◆ **Problem statement**: Print verbatim the lines of the entries from the one containing "Click the Name input field" to the last, inclusive, and no others.

Dataset entries:
↓↓↓

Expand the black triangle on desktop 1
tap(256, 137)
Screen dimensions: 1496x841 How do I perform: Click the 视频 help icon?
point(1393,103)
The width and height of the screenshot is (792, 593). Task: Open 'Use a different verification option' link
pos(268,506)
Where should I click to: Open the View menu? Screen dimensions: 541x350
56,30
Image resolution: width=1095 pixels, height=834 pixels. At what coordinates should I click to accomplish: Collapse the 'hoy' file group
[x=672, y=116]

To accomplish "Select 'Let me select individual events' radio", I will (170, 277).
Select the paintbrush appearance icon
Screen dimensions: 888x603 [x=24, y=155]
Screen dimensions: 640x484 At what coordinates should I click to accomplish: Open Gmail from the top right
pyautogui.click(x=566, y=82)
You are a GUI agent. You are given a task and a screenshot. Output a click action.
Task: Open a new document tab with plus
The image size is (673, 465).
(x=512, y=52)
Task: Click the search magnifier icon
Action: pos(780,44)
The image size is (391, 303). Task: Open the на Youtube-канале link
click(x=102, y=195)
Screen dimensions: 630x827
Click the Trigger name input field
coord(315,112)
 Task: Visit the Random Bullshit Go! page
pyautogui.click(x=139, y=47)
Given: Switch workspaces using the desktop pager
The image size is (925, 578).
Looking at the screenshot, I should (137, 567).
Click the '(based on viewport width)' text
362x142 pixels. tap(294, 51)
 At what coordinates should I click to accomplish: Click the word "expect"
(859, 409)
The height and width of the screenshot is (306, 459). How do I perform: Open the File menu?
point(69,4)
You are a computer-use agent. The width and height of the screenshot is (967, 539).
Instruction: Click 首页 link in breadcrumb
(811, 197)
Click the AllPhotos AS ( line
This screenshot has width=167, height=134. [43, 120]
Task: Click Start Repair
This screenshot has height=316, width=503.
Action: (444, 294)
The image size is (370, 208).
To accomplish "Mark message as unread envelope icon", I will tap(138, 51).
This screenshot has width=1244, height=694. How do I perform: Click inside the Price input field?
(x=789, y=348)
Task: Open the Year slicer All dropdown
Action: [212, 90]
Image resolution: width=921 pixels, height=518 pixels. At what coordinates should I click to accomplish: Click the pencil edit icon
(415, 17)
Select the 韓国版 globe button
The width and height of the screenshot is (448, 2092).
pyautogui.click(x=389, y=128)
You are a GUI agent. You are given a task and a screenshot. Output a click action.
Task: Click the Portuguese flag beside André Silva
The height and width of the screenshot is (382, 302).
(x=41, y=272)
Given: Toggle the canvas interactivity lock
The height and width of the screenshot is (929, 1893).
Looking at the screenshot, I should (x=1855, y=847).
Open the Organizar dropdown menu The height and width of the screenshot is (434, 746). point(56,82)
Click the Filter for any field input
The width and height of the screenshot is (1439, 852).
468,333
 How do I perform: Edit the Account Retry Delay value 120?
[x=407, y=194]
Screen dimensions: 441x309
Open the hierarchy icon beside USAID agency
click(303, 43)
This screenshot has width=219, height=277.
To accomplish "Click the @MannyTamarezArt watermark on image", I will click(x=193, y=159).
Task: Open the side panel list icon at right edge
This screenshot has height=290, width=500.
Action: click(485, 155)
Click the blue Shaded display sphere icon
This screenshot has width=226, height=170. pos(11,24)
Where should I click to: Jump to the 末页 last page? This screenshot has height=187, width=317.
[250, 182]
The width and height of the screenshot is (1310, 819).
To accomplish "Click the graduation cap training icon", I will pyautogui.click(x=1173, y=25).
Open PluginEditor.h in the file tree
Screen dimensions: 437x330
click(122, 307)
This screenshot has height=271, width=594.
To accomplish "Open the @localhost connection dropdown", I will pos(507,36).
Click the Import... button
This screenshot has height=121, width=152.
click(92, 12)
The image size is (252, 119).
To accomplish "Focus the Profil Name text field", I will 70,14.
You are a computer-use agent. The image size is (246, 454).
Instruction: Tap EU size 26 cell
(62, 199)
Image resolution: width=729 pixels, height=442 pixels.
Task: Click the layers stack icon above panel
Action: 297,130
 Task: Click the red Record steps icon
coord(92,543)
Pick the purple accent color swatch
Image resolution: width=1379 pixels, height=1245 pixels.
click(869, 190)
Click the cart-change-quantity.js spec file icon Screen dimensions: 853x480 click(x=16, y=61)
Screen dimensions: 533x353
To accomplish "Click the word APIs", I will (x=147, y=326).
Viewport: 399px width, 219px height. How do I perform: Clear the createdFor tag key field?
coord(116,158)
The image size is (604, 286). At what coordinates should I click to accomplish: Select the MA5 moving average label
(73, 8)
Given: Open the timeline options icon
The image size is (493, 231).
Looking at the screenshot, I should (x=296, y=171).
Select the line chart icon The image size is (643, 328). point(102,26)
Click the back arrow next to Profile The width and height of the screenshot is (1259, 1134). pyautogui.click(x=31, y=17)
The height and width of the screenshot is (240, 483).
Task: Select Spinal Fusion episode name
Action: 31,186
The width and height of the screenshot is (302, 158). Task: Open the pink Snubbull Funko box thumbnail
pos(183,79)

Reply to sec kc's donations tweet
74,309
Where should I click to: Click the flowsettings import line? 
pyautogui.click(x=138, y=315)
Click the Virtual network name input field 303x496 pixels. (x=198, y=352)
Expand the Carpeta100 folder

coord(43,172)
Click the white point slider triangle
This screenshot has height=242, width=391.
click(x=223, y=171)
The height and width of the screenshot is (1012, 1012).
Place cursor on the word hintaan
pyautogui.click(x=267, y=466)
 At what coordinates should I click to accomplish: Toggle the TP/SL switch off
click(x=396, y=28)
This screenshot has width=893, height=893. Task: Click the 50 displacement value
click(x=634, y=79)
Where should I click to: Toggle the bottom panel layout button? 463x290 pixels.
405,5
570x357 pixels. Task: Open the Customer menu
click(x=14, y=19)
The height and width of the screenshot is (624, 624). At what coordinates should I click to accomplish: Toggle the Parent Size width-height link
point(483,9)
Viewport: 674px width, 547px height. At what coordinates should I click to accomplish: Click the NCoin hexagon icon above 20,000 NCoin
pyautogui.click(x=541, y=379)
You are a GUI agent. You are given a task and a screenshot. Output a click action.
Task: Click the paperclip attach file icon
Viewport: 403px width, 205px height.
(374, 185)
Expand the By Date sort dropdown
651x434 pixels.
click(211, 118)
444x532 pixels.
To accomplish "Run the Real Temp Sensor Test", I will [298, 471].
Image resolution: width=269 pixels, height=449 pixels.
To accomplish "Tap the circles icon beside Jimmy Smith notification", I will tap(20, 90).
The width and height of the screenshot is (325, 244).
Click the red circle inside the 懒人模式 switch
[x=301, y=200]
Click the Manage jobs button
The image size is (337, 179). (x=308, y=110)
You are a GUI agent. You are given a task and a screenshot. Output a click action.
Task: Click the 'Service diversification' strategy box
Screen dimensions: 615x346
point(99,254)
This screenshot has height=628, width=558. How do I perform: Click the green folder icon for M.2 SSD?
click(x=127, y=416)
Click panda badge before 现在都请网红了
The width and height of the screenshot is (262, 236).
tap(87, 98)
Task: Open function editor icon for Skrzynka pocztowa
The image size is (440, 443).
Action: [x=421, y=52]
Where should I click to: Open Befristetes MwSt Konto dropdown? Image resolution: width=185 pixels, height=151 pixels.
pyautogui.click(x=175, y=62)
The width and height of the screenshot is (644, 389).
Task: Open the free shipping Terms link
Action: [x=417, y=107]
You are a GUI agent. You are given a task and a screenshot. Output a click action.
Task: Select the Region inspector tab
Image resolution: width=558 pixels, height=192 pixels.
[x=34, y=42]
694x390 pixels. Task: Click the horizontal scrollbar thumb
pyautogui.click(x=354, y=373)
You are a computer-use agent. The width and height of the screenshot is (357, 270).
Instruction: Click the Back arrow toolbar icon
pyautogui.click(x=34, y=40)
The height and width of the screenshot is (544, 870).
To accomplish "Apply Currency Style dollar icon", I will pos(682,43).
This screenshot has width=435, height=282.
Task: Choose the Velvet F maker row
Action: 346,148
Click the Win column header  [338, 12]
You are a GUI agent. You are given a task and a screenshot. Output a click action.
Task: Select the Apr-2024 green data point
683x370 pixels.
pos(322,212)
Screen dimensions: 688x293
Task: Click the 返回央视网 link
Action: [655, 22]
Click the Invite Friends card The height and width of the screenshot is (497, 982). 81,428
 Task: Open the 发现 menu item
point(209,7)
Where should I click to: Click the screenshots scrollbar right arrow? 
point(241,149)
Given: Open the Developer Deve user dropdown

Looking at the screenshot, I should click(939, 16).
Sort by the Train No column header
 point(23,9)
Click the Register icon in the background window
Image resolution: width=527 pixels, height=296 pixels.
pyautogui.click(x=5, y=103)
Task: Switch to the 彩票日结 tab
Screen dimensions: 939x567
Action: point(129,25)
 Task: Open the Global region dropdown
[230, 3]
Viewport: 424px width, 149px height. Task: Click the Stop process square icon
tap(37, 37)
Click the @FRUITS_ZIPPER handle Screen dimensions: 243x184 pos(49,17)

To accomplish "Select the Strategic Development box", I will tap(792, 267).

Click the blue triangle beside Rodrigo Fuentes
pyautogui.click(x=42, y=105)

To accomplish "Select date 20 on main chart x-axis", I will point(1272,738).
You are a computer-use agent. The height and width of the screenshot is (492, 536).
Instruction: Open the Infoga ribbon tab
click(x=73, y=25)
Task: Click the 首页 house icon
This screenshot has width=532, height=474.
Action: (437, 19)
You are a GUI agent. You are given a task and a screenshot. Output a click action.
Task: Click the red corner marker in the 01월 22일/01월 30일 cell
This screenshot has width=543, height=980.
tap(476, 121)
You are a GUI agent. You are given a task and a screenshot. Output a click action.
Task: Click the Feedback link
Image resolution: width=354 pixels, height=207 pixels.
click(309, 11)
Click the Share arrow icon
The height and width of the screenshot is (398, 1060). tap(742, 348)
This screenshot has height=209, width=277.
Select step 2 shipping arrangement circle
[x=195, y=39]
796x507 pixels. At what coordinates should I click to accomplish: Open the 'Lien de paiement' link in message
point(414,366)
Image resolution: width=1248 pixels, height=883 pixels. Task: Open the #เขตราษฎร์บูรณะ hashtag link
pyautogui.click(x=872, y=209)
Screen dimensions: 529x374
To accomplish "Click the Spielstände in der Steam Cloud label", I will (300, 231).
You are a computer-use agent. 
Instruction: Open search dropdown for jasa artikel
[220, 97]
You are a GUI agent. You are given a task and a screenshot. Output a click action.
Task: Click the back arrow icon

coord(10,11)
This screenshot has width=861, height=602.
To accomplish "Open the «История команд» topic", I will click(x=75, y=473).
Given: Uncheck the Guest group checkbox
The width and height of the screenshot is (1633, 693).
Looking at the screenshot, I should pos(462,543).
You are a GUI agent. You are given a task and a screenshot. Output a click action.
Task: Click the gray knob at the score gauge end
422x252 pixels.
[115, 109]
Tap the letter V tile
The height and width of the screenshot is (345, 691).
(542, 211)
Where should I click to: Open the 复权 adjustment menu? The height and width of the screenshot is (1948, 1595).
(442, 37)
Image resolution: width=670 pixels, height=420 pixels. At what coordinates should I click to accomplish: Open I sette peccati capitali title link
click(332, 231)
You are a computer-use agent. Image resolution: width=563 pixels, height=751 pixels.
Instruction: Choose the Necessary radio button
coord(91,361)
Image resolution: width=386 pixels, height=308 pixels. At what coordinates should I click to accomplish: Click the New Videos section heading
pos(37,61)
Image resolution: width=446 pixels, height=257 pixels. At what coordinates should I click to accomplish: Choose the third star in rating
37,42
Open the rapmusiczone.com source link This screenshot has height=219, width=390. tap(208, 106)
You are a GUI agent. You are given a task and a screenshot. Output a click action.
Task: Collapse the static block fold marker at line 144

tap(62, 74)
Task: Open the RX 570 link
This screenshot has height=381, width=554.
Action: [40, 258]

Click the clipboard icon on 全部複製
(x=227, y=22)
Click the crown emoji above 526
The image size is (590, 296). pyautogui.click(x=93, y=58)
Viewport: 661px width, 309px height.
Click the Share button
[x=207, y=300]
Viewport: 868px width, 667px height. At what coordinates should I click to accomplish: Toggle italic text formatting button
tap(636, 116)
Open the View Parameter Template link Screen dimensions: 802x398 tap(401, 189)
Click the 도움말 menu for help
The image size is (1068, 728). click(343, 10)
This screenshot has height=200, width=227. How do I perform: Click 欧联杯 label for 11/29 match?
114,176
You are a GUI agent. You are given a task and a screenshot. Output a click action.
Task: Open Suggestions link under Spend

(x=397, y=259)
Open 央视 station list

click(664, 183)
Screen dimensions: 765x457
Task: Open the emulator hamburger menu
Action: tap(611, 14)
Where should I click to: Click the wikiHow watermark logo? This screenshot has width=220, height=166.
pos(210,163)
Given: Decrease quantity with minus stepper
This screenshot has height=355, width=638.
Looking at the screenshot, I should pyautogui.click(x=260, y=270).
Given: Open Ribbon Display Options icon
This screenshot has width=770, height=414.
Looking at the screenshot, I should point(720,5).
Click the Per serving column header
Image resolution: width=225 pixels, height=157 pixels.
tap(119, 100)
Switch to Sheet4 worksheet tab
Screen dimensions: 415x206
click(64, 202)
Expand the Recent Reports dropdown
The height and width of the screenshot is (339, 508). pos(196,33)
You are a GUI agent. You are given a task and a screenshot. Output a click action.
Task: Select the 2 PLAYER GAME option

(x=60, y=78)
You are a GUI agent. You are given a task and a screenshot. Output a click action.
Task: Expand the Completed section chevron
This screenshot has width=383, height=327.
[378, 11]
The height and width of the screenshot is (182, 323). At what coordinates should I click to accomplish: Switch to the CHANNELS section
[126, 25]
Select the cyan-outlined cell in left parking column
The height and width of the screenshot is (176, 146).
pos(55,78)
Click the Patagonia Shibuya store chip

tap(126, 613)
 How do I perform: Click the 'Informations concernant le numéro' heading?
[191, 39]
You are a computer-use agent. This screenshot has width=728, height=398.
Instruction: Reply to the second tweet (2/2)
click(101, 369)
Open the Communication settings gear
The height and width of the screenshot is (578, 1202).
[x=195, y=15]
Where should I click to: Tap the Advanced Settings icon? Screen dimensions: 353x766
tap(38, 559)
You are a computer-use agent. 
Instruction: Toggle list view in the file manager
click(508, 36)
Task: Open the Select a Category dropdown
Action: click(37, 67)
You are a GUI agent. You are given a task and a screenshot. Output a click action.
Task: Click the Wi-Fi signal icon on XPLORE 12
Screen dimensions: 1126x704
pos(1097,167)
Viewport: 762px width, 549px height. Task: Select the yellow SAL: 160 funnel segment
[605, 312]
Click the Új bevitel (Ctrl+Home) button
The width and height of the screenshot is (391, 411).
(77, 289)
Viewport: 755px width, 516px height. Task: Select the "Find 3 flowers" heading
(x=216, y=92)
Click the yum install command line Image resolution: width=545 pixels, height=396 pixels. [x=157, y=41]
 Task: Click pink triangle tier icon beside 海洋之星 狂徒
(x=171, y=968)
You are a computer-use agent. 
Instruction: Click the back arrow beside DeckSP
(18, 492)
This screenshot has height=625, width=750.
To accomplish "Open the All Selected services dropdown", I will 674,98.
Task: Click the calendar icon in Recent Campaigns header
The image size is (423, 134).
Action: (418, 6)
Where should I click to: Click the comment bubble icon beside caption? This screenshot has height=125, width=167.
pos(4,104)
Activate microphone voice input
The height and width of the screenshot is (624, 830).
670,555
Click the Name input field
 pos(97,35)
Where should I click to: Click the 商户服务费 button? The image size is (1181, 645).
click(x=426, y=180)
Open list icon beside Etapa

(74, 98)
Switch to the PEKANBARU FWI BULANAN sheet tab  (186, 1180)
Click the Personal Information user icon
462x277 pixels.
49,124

↑↑↑

◆ **Response to the exercise**:
Click the Name input field
 pos(97,35)
Where should I click to: Click the 商户服务费 button? The image size is (1181, 645).
click(x=426, y=180)
Open list icon beside Etapa

(74, 98)
Switch to the PEKANBARU FWI BULANAN sheet tab  (186, 1180)
Click the Personal Information user icon
462x277 pixels.
49,124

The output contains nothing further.